= Otto Barby =

American rancher

Otto Carl Barby (1865 – 1954) was an American rancher and homesteader active in the Oklahoma Panhandle remembered for advocating for the cattle industry so that the prairie grasses would be preserved to prevent dust storms.

== Early work and personal life ==
Barby was born in St. Louis, Missouri in 1865 and grew up around Dodge City, Kansas. At 15 he worked on cattle drives in the Oklahoma Panhandle and the historic Kiowa and Comanche territories in the 1890s. He homesteaded in what would become Beaver County in the Oklahoma Territory in 1884, 11 years before its admission as a state. He lived in a dugout with his wife, operating a ranch.
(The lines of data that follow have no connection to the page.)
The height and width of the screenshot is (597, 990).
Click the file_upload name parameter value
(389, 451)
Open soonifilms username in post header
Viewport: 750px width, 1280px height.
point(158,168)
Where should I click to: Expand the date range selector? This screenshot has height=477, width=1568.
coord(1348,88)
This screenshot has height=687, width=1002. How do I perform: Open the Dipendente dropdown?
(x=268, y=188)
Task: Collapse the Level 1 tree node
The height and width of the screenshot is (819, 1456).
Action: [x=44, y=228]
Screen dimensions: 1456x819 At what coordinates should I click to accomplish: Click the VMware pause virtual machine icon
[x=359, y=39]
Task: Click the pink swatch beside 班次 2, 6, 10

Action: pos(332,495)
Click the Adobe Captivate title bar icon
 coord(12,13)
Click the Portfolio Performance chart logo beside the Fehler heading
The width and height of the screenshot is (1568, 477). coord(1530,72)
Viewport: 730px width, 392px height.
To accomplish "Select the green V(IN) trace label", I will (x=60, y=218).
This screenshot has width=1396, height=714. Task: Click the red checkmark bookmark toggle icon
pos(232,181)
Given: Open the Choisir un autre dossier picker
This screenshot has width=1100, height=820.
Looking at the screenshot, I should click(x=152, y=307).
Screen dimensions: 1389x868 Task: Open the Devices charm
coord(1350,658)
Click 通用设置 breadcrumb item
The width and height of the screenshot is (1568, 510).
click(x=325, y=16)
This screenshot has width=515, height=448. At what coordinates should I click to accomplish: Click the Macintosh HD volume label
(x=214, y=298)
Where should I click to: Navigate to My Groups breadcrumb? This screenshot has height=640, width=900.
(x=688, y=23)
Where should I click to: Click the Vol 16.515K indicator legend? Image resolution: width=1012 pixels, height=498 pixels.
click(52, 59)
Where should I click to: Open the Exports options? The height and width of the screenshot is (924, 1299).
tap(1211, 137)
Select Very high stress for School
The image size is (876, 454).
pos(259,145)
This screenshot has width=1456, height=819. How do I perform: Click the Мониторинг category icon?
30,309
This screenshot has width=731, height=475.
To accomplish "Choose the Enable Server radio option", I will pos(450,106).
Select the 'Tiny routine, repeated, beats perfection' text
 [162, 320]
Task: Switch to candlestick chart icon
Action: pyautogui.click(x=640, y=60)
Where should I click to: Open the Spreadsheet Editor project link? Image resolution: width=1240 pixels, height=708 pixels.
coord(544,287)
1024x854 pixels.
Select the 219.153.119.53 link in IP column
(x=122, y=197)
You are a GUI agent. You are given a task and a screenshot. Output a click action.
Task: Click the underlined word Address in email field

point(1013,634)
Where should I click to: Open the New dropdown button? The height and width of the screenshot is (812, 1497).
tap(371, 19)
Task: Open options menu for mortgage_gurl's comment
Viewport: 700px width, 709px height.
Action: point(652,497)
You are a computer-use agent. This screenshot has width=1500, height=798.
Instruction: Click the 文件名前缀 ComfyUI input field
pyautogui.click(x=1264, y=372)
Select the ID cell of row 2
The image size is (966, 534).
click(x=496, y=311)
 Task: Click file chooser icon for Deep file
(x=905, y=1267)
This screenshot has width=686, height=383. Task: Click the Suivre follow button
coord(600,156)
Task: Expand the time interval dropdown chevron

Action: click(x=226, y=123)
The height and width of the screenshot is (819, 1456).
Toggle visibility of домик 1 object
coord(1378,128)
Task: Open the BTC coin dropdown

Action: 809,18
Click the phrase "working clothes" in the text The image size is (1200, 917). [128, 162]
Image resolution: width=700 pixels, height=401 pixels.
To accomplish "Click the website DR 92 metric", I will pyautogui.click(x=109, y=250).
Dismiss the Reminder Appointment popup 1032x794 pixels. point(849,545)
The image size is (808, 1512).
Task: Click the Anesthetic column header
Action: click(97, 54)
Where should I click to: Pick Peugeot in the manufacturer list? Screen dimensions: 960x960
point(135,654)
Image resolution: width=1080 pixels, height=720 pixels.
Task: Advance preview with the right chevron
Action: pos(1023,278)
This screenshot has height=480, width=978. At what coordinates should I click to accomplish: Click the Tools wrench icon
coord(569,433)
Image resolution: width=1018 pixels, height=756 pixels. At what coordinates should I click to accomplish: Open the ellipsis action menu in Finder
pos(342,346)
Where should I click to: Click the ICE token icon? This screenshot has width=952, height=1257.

He was a member of American Legion. His first wife, Mary Beede, died in 1912. He was survived by Helen Hughes after he died at home in 1954.

== Ranching ==
Most Oklahoma settlers of this time were farming cash crops and destroying prairie grasses to do so, leaving a layer of exposed dirt susceptible to further wind erosion and dust storms. As his neighbor's farms failed, he bought them out to grow his ranch operations. The blizzard of 1912 destroyed $10,000 worth of his cattle. During the drought in the 1930s, he sold cows that could have gone for $90 cows for $18. He built one of Oklahoma's largest ranches at 80,000 acres. After his death, his family continued his ranching operations, eventually accumulating 165,000 acres.

He was appointed deputy director of the Oklahoma State Council of Defense assisting in home front efforts in Harper, Ellis, Woodward, Cimarron, Texas, and Beaver counties.

He was inducted into the Hall of Great Westerners in 1958.